Je continue mon chemin sans oublier de la prendre dans mes bras avant de sortir.
"- Et embrasse Mattis pour moi!"
Je rigole à ses derniers mots, l'imaginant son fameux sourire aux lèvres.
***
Je m'arrête sur le porche de Mattis où celui-ci m'attend. C'est comme un rituel matinal. Je le rejoins devant chez lui et nous marchons jusqu'au lycée en parlant de tout et de rien avant de nous séparer et de commencer nos journées. Et interdiction de se parler une fois rentrés dans l'enceinte du lycée. C'est comme un code secret que nous nous sommes attribués. C'est un populaire et moi une parias, nos mondes ne sont pas fait pour coexister.

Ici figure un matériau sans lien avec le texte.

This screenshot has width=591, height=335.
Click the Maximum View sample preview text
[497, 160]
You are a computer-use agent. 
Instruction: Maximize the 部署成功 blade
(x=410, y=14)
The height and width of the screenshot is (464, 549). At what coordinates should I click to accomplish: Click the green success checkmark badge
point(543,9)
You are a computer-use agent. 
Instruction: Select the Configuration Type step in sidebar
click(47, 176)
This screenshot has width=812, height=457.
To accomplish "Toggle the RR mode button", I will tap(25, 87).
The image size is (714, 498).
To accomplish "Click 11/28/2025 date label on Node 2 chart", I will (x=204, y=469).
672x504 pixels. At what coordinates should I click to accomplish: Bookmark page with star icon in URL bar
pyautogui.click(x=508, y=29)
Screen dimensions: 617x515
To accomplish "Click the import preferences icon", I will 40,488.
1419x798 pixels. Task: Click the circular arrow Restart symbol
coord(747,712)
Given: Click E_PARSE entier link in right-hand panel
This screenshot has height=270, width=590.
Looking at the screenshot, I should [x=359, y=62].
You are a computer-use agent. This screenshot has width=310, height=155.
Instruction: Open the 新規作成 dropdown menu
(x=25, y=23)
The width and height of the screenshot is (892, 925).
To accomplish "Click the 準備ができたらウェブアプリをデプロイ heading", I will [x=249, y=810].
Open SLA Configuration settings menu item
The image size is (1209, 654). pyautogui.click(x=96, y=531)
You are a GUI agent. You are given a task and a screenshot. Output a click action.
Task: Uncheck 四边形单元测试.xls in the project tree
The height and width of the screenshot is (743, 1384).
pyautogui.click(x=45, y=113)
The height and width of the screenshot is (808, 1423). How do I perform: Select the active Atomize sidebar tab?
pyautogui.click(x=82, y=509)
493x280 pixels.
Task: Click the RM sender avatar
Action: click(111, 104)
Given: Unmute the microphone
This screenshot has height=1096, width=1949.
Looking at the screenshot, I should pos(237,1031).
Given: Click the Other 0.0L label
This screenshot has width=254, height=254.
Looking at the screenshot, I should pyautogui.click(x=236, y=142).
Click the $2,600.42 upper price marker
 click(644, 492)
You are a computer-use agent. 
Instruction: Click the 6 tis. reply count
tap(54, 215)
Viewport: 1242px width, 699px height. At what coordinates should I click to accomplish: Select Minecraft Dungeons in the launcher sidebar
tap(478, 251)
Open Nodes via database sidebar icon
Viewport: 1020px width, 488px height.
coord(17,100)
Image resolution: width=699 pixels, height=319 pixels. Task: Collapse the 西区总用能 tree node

Je repense aux paroles de mamie et me met sur la pointe des pieds pour lui embrasser la joue en guise de salutation.
- "Et bah dis-moi, tu es bien joyeuse aujourd'hui. Une raison particulière?" rigole-t-il sachant très bien que j'attend ce match depuis tout aussi longtemps que lui.
Je lui souris du mieux que je peux et lui répond que c'est de la part de ma grand mère. La discussion continue ainsi sans aucune gène et dérive rapidement sur le sujet qui nous brûle tout deux les lèvres: Le match de ce midi.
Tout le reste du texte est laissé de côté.